Coyne was one half of the Galway electro-folk duo ‘’Mirakil Whip’’ in the early 2000’s. The group, with fellow Galway musician Anne Marie Deacy, released an EP on the Rusted Rail label and performed a tour of South Korea. His debut album as Yawning Chasm, ‘’A Shadow is That Hidden’’, was released in 2009 by Rusted Rail. Italian website Ondarock, reviewed the album positively, comparing the music to that of Red House Painters. Review website indieville.com wrote: "The Shadow That Is Hidden may be frustratingly short, but it's also consistently great, and that helps make it one of the strongest psychedelic folk releases in recent memory."
In 2013, the track Peripheral Eyes featured on the compilation Abandon Reason which was recorded at an abandoned car park in Galway city.
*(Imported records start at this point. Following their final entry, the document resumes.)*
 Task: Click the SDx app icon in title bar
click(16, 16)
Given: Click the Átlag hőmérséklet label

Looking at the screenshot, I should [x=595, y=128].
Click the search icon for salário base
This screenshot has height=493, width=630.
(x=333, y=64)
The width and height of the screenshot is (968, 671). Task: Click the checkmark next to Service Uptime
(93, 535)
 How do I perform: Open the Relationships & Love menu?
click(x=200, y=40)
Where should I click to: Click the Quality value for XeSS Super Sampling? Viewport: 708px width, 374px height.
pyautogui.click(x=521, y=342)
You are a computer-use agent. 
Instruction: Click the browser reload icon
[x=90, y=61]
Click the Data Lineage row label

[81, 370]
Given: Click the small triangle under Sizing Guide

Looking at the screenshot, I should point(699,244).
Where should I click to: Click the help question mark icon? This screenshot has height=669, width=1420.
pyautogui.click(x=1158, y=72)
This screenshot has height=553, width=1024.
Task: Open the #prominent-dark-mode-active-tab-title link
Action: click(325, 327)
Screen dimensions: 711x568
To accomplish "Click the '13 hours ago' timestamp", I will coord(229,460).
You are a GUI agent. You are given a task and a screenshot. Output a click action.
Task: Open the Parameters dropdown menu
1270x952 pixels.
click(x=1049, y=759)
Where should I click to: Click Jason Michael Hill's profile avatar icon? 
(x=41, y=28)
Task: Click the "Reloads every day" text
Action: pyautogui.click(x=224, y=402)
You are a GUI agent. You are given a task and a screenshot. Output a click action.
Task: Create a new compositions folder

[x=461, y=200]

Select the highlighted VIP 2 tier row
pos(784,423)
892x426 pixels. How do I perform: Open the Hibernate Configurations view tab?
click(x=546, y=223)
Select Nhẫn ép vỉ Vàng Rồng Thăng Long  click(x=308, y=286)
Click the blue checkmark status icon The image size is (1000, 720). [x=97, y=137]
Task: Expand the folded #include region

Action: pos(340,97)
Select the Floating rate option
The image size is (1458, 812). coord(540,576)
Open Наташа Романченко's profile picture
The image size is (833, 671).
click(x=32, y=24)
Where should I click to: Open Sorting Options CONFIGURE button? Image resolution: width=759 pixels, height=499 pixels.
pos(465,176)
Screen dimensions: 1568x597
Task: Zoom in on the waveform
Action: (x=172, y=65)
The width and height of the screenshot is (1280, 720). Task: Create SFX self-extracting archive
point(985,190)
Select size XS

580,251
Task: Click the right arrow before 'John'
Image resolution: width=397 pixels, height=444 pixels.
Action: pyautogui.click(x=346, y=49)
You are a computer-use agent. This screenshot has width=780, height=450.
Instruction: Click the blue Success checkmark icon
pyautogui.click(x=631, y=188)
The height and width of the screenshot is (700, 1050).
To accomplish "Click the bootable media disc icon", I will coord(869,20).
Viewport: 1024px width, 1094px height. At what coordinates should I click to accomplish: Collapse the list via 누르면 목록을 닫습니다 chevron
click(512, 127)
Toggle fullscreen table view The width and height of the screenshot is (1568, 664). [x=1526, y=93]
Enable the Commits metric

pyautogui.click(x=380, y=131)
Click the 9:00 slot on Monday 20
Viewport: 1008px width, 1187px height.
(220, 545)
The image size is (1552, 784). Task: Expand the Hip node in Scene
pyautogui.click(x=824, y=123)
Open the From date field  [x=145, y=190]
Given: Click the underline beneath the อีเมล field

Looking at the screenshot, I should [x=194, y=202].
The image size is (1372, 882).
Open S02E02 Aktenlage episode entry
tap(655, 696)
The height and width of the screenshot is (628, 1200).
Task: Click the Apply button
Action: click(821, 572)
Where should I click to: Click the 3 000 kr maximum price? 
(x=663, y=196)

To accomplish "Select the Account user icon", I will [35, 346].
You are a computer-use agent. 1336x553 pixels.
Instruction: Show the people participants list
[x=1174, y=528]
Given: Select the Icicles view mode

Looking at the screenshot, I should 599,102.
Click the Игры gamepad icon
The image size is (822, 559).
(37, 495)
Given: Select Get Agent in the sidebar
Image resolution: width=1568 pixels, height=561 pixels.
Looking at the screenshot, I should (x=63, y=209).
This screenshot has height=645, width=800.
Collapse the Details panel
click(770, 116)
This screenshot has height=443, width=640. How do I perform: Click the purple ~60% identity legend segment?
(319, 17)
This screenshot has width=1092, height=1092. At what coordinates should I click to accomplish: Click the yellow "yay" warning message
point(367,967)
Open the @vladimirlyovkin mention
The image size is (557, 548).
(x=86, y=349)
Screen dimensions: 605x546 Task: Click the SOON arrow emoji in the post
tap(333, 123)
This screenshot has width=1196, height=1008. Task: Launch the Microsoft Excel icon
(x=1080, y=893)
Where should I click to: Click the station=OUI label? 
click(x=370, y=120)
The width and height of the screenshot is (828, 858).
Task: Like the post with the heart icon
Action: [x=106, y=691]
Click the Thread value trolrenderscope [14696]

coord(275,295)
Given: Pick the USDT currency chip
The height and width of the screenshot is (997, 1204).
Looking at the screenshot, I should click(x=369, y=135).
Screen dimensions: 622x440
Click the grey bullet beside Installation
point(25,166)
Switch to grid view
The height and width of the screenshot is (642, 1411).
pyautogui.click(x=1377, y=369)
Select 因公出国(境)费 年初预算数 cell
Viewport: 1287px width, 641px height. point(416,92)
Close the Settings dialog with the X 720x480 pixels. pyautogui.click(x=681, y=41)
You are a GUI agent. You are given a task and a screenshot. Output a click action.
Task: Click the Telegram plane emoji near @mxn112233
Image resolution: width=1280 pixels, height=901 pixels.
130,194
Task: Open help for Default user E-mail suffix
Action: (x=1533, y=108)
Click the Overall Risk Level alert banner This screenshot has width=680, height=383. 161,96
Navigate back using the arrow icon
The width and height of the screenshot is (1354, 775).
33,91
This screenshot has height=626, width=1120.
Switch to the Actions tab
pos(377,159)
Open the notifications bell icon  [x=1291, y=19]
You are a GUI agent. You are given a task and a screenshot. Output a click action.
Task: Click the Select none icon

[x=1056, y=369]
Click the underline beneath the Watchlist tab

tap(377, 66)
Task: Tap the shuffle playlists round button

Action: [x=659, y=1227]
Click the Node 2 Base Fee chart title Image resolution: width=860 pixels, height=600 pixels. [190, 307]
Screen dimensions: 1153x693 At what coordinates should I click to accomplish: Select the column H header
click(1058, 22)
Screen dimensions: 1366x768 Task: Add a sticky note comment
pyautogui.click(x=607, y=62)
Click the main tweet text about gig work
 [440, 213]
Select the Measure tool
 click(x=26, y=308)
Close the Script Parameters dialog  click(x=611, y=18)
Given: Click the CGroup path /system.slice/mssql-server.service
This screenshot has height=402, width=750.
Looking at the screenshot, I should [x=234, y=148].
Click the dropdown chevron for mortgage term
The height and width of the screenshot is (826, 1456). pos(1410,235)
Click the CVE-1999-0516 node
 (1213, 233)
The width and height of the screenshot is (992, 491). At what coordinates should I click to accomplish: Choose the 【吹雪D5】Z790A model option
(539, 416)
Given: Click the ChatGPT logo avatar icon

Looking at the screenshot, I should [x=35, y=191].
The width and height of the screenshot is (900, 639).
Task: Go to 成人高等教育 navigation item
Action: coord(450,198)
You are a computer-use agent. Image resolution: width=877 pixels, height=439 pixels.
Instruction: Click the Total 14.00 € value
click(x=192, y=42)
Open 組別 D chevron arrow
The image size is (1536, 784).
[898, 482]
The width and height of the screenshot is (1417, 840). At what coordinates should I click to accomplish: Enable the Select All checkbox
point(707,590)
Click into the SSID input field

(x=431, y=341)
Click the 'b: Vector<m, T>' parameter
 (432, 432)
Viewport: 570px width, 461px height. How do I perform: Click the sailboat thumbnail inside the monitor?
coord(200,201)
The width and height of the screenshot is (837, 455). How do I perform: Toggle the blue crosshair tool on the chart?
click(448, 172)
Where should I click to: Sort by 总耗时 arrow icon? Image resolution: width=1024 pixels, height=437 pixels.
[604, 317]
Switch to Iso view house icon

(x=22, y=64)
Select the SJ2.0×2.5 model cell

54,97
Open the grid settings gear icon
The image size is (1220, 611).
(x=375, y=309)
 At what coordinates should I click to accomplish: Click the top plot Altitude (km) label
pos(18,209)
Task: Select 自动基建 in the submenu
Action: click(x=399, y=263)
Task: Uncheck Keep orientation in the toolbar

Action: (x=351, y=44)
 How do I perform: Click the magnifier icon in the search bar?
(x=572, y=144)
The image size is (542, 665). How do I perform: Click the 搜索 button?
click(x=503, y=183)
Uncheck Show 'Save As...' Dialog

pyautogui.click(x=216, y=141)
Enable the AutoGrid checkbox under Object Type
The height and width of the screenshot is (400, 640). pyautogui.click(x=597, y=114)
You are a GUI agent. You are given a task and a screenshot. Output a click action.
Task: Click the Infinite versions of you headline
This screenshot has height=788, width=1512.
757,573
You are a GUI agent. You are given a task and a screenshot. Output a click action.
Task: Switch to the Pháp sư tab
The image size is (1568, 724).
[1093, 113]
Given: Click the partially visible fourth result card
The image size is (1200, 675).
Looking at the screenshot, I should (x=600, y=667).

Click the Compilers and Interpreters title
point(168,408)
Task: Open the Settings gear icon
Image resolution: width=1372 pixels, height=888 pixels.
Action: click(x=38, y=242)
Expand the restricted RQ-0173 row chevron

The Quietus wrote that the track was "breezy and light-footed." He released his self-titled album later that year, with The Irish Times writing: "His cosy, wintry, self-titled new album will keep you warm during the cold months." In 2019, Coyne was part of a documentary for RTÉ 2XM which focused on independent artists working in Ireland.

Discography

Albums

The Shadow Is That Hidden, Rusted Rail, 2009
Snarl, 2012
Yawning Chasm, 2013
Skylights, 2016
Songs From Blue Home, 2018
us and then, 2020
The Golden Hour, 2022

References

External links
Yawning Chasm on Bandcamp

Irish folk singers
21st-century Irish people
Living people
Irish male singers
Year of birth missing (living people)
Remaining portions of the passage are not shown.